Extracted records
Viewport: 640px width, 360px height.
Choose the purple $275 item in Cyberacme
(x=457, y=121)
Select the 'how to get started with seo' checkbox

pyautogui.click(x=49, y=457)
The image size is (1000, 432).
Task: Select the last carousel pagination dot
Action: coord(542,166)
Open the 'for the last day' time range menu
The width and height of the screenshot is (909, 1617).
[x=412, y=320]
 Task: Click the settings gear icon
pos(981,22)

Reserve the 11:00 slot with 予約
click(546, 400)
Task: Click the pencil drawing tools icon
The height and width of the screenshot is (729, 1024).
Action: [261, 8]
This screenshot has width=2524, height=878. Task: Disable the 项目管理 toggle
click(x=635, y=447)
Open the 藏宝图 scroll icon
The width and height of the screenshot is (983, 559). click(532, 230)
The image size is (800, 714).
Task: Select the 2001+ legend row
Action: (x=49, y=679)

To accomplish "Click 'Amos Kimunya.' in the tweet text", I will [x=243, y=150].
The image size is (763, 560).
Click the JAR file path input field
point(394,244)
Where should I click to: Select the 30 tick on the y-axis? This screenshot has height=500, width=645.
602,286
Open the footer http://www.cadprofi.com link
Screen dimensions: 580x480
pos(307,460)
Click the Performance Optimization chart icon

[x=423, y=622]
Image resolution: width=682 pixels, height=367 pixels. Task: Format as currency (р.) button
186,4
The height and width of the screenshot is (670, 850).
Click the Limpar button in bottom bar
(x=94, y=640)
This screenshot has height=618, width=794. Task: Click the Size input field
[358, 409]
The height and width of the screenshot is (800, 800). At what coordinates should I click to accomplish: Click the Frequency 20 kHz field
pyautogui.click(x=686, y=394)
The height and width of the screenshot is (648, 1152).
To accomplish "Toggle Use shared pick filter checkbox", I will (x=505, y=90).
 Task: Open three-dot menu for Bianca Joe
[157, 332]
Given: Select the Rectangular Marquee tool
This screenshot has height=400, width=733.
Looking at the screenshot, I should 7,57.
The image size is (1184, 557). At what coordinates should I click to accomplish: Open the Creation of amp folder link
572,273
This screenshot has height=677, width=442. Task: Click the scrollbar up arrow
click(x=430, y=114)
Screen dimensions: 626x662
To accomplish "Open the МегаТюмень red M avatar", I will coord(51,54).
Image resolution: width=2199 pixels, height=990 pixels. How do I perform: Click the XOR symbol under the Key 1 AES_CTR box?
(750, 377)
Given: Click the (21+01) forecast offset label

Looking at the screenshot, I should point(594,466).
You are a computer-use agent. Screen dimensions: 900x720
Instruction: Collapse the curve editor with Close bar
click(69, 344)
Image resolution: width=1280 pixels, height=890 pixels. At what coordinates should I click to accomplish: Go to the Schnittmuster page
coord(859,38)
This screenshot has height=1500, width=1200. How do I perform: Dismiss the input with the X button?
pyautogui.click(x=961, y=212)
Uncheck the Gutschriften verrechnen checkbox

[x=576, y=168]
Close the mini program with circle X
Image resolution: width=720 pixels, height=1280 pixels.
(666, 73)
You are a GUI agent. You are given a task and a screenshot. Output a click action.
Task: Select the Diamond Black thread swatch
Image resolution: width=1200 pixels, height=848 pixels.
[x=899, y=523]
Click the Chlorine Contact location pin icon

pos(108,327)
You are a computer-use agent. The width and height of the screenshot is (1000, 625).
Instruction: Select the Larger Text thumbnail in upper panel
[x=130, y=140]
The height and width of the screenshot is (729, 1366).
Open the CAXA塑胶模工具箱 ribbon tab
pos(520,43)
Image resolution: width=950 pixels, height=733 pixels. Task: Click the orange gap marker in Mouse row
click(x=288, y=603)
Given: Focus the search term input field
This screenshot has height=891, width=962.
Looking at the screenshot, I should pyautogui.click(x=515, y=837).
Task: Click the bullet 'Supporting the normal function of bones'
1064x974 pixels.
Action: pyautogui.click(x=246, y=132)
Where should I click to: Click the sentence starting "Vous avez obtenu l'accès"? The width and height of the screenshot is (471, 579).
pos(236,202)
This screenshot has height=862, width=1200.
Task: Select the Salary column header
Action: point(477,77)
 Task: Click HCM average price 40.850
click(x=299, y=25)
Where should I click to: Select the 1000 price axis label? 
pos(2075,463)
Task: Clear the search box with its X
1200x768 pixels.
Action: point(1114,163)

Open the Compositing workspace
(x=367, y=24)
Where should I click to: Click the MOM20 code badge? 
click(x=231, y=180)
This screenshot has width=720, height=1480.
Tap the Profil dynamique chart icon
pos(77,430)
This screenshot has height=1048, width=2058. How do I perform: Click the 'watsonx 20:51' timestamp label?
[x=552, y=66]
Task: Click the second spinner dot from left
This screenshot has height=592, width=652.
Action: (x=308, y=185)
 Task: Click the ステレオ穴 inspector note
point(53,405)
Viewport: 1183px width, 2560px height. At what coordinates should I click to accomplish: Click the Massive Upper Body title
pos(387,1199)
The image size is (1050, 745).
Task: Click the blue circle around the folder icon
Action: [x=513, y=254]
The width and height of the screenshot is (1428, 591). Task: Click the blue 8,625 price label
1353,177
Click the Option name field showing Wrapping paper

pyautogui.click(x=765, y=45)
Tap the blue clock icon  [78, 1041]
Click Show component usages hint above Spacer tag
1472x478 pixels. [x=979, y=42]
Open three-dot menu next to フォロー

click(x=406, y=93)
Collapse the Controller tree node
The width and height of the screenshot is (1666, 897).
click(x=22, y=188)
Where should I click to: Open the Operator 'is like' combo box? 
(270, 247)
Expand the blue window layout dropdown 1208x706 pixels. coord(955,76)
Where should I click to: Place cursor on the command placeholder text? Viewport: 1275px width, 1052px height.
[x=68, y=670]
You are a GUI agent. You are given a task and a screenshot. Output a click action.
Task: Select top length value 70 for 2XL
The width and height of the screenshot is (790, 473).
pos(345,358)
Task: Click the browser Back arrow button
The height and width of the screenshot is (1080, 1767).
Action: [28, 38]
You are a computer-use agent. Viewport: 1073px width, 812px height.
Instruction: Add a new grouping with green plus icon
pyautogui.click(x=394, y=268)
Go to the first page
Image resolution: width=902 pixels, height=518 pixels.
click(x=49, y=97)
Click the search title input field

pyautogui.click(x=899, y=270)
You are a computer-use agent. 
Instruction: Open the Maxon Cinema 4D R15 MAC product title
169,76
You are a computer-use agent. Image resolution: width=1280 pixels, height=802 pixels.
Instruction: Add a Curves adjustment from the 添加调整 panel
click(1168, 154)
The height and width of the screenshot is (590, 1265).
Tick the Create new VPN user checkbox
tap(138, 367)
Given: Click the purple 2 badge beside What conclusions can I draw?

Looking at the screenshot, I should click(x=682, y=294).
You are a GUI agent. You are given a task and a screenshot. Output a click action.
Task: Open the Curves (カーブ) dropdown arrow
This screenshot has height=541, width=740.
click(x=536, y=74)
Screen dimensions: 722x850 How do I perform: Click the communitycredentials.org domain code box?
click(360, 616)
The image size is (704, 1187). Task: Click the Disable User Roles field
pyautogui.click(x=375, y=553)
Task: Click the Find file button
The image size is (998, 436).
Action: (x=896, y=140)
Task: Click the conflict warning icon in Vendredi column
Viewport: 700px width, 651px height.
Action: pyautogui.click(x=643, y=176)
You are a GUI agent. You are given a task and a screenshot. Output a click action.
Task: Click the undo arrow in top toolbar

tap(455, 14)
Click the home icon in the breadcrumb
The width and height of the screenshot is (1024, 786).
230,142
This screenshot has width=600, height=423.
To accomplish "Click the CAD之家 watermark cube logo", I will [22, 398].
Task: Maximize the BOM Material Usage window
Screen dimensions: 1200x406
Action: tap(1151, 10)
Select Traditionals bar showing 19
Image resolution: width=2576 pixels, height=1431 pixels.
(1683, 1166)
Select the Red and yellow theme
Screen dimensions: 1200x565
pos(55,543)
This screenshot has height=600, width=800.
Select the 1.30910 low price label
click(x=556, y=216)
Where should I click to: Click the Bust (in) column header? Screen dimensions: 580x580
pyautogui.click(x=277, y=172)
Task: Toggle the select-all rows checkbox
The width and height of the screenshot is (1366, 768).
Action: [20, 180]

● **PROBLEM STATEMENT**
Your answer should be only the number of lines, in the entries above, that include "will".

● **COMPLETED EXERCISE**
4